Locate each line in the rows below that contains the string "sidebar" and copy every such line. Uppercase and lowercase letters must match.

Word and element location records:
########

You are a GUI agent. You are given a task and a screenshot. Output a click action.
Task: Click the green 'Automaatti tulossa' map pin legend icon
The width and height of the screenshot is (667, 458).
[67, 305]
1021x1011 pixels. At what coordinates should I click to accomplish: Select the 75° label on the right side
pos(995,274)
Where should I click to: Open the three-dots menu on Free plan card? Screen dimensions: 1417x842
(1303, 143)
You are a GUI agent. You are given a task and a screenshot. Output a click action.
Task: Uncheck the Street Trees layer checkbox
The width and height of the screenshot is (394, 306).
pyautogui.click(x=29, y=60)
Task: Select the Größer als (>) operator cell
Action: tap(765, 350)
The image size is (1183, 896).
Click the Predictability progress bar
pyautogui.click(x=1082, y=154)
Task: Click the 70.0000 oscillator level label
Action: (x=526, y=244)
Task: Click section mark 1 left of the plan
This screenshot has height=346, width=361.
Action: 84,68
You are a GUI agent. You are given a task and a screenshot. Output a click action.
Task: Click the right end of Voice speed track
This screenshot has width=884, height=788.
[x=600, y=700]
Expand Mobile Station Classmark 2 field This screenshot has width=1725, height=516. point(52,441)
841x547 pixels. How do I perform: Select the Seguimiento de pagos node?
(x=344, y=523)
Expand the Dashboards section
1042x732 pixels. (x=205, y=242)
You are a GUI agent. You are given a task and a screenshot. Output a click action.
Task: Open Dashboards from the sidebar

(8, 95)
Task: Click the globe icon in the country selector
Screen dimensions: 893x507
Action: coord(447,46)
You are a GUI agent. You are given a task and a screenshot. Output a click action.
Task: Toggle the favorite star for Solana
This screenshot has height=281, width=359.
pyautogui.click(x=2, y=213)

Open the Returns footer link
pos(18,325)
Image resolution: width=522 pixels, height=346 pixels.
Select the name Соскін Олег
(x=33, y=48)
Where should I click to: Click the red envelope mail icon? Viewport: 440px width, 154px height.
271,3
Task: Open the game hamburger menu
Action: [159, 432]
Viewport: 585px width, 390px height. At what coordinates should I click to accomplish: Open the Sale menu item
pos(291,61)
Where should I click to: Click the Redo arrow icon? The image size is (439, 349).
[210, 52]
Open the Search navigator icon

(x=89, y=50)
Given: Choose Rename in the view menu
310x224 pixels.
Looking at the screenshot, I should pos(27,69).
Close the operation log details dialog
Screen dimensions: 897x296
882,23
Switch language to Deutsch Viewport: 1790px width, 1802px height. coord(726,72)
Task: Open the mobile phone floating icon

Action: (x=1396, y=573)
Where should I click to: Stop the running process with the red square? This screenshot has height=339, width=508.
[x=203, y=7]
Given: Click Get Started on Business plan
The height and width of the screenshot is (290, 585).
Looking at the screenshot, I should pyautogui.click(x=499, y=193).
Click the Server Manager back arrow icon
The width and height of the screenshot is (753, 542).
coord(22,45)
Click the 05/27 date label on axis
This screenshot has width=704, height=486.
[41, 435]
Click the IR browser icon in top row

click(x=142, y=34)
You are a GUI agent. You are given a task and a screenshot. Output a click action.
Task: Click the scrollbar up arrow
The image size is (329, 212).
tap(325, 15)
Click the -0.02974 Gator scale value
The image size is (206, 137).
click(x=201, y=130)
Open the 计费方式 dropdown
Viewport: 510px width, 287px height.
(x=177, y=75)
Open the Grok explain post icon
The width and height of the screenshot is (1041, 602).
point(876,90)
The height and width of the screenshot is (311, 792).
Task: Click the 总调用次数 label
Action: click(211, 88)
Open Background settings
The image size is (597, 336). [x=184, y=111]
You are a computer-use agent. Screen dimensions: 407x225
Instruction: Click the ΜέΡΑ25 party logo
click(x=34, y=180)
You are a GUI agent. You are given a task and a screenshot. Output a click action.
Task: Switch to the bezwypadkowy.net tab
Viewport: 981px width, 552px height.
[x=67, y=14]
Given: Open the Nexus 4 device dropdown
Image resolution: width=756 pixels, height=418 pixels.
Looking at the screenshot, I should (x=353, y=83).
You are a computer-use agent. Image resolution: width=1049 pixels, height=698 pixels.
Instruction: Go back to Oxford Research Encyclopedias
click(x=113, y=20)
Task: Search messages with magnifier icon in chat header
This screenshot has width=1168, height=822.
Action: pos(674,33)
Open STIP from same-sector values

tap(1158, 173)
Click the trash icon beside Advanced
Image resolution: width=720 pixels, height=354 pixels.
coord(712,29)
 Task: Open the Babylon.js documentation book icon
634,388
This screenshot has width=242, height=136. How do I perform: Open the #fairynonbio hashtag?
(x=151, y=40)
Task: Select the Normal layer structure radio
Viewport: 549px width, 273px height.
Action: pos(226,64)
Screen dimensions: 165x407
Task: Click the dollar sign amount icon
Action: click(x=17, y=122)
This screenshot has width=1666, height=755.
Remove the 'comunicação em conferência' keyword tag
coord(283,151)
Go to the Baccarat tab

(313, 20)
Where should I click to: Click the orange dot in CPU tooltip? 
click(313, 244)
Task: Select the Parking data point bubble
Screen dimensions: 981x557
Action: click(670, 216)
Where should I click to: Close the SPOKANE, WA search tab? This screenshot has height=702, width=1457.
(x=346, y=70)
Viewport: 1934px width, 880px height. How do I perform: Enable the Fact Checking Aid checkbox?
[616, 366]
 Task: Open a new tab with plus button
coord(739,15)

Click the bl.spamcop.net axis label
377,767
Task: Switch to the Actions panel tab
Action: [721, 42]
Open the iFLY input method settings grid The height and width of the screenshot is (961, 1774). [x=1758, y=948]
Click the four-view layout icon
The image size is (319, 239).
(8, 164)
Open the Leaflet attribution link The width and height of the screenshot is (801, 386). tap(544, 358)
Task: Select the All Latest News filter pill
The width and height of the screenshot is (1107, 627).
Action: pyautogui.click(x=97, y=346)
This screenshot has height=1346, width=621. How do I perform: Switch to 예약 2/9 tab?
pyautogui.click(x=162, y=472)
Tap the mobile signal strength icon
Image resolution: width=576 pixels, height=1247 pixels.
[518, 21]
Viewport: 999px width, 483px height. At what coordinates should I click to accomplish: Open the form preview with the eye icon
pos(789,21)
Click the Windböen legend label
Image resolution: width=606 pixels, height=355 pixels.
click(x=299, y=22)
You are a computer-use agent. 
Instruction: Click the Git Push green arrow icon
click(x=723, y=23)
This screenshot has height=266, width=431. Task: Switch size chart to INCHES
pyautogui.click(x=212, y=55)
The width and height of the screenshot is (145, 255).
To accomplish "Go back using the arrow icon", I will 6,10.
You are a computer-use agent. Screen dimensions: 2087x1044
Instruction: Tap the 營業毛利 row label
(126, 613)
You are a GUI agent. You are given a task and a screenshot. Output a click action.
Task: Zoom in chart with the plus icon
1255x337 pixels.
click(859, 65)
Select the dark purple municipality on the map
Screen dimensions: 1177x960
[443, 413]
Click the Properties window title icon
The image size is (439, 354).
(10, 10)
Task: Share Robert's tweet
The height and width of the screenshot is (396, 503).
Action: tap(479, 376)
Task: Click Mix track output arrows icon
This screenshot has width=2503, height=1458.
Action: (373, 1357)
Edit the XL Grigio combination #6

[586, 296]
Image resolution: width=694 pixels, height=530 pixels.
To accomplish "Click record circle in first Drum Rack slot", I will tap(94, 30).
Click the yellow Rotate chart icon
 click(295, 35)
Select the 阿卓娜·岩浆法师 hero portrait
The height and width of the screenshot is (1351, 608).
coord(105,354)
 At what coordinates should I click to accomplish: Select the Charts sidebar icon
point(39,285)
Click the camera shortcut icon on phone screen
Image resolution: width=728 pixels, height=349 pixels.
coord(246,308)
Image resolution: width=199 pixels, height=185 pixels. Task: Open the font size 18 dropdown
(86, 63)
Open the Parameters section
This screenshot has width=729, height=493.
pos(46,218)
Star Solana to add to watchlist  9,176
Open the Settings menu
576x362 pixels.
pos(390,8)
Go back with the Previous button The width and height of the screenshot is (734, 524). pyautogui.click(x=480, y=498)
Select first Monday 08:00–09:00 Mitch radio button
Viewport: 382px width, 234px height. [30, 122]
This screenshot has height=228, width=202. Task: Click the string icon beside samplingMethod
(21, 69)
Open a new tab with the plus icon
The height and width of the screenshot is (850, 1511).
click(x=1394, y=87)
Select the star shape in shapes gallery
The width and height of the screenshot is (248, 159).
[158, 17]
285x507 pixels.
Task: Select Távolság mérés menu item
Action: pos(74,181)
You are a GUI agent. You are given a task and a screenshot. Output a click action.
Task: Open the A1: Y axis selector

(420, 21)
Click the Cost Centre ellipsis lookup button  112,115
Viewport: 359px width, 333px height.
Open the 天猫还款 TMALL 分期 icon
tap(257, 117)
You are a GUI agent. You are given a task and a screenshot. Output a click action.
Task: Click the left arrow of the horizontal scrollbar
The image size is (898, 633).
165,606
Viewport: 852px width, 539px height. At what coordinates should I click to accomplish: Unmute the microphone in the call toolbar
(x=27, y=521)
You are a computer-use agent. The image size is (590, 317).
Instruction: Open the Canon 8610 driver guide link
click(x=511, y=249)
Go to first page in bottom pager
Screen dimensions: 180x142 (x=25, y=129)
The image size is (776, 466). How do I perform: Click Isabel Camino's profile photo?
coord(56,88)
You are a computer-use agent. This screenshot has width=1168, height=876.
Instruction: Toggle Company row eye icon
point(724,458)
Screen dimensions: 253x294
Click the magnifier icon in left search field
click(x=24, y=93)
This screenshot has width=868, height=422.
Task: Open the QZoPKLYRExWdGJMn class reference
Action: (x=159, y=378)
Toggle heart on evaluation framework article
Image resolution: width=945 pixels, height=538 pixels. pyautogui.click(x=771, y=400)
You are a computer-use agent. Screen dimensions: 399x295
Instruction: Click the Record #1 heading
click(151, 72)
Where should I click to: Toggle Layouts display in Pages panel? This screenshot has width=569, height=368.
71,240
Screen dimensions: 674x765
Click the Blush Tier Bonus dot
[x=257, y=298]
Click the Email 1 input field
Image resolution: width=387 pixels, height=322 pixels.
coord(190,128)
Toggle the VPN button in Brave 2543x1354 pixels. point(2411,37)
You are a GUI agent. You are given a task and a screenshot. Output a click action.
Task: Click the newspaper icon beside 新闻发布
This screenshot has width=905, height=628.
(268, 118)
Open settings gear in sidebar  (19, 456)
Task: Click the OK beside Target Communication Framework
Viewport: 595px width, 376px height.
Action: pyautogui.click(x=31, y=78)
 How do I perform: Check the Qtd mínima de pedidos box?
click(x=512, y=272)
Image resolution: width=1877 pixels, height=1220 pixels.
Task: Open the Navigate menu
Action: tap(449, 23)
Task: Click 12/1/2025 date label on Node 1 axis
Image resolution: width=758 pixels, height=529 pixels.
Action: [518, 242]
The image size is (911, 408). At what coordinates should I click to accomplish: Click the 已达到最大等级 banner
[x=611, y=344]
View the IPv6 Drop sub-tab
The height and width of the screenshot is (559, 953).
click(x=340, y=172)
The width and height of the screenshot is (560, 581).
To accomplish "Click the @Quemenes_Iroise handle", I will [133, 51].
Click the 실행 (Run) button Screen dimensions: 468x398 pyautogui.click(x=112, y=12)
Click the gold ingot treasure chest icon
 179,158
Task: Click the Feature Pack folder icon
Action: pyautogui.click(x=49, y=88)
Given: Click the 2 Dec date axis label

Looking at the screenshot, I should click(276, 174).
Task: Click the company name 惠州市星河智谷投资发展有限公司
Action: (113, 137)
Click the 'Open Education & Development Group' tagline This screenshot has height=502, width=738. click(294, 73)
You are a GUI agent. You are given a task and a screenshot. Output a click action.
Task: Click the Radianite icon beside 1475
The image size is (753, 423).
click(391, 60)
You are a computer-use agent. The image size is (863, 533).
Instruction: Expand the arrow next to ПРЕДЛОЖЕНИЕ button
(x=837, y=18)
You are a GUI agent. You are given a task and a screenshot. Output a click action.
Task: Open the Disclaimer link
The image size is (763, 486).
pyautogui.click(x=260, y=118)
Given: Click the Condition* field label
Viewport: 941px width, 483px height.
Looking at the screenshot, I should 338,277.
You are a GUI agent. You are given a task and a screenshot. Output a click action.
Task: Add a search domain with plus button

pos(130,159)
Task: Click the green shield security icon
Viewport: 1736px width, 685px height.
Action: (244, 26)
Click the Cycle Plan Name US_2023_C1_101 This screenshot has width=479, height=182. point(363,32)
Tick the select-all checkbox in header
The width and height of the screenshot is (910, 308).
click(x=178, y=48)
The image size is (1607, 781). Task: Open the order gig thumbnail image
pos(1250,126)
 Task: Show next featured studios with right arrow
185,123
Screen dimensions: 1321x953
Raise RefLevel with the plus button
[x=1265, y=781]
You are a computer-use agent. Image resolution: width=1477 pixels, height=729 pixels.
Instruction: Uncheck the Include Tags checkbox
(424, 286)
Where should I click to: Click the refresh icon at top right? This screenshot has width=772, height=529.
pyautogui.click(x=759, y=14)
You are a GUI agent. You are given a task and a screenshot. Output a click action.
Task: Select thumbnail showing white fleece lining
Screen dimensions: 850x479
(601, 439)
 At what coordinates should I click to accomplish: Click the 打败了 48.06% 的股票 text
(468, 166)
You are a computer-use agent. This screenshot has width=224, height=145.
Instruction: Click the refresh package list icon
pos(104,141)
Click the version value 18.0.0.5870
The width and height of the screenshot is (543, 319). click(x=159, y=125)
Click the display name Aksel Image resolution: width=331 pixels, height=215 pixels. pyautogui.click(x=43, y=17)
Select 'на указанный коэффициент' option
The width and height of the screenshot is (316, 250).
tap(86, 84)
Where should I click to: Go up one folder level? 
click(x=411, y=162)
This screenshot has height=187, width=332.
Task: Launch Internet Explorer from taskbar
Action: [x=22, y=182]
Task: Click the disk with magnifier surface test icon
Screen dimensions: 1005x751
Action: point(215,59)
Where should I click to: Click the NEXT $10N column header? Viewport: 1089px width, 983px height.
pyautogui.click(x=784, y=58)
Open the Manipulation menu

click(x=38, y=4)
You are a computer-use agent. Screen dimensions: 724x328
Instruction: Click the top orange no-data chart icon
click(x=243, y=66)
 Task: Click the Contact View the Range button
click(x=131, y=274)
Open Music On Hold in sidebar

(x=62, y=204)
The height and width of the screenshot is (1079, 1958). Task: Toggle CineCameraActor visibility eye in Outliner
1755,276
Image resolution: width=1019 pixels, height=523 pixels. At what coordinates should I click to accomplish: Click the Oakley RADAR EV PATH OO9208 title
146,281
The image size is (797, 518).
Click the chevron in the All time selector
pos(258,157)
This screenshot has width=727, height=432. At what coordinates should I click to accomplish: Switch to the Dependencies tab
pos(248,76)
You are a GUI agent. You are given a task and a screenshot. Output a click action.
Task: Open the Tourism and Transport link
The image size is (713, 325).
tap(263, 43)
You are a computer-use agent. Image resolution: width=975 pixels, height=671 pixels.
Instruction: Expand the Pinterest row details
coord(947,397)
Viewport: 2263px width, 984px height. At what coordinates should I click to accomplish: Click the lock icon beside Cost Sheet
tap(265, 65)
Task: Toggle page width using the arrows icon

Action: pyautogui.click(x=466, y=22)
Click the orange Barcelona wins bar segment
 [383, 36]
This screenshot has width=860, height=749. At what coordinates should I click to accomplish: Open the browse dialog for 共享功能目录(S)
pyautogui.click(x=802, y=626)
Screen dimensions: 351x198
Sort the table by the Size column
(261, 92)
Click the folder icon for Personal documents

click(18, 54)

########

- _COMPLETE RESPONSE_:
Task: Open Dashboards from the sidebar
 At what coordinates should I click to accomplish: Select the Charts sidebar icon
Open settings gear in sidebar  (19, 456)
Open Music On Hold in sidebar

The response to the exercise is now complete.